On 03/12/2012 03:05 AM, Yasuo Ohgaki wrote:
> Hi
>
> I think following PHP 5.4.0 NEWS entry is misleading.
>
> . Changed default value of "default_charset" php.ini option from ISO-8859-1 to
> UTF-8. (Rasmus)
Yes, I have fixed that now.
> I thought default_charset became UTF-8, so I was expecting
> following HTTP header.
>
> content-type text/html; charset=UTF-8
>
> However, I got empty charset (missing 'charset=UTF-8').
> So I looked up to source and found the line in SAPI.h
>
> 293 #define SAPI_DEFAULT_CHARSET ""
>
> Empty string should be "UTF-8", isn't it?
No, we can't force an output charset on people since it would end up
breaking a lot of sites.
> - php.ini's default_charset should be UTF-8.
> - determine_charset() should not blindly default to UTF-8 when there
> are no hint.
>
> Old htmlentities/htmlspecialchars actually determines charset from
> default_charset/mbstring.internal_encoding/etc.
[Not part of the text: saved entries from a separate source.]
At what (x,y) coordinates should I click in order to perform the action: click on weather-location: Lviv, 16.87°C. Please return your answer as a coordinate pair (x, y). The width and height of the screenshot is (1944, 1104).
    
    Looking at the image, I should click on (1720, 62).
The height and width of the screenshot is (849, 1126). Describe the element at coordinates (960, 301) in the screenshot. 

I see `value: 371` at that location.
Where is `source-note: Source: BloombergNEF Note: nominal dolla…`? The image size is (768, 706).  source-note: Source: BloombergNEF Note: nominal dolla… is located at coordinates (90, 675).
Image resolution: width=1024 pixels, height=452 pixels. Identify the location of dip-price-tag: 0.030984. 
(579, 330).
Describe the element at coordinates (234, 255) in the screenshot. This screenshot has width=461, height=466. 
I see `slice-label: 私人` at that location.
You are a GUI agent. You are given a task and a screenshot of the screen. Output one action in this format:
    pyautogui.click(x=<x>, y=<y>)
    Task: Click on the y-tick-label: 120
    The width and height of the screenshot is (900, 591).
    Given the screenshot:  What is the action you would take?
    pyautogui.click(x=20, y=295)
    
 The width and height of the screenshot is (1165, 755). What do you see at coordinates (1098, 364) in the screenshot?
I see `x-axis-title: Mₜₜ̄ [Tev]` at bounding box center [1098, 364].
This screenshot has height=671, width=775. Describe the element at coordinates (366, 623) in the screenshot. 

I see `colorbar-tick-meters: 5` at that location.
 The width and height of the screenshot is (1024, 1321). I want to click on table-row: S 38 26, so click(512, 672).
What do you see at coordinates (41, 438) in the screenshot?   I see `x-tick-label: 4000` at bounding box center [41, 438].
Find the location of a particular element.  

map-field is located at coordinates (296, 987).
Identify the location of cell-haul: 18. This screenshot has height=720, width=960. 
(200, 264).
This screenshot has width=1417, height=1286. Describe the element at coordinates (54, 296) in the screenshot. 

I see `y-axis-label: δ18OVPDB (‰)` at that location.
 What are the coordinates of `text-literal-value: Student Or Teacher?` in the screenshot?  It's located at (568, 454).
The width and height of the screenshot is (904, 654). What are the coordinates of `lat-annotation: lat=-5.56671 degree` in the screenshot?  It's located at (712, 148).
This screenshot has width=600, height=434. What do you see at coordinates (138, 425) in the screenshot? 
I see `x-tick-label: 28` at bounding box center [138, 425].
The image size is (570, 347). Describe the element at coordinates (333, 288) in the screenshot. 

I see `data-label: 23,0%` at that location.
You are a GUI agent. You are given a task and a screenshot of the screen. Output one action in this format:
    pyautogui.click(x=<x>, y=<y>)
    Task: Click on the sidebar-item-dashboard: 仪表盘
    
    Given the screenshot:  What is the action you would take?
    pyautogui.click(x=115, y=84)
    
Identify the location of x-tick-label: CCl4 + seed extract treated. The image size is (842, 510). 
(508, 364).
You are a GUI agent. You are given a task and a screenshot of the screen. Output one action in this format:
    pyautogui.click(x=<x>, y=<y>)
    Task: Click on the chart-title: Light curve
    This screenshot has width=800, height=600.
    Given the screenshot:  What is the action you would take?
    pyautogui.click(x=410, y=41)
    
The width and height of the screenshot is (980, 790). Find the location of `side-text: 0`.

I think old behavior
> is better than now.
>
> How about make determine_charset() behaves like 5.3 and set the
> SAPI_DEFAULT_CHARSET to "UTF-8"?
PHP 5.3's determine_charset behaves exactly like 5.4's. In 5.3 we have:
if (charset_hint == NULL)
return cs_8859_1;
and in 5.4 we have:
if (charset_hint == NULL)
return cs_utf_8;
So there is no difference in their guessing when there is no hint, the
only difference is that in 5.4 we choose utf8 and in 5.3 we choose
8859-1 in that case.
-Rasmus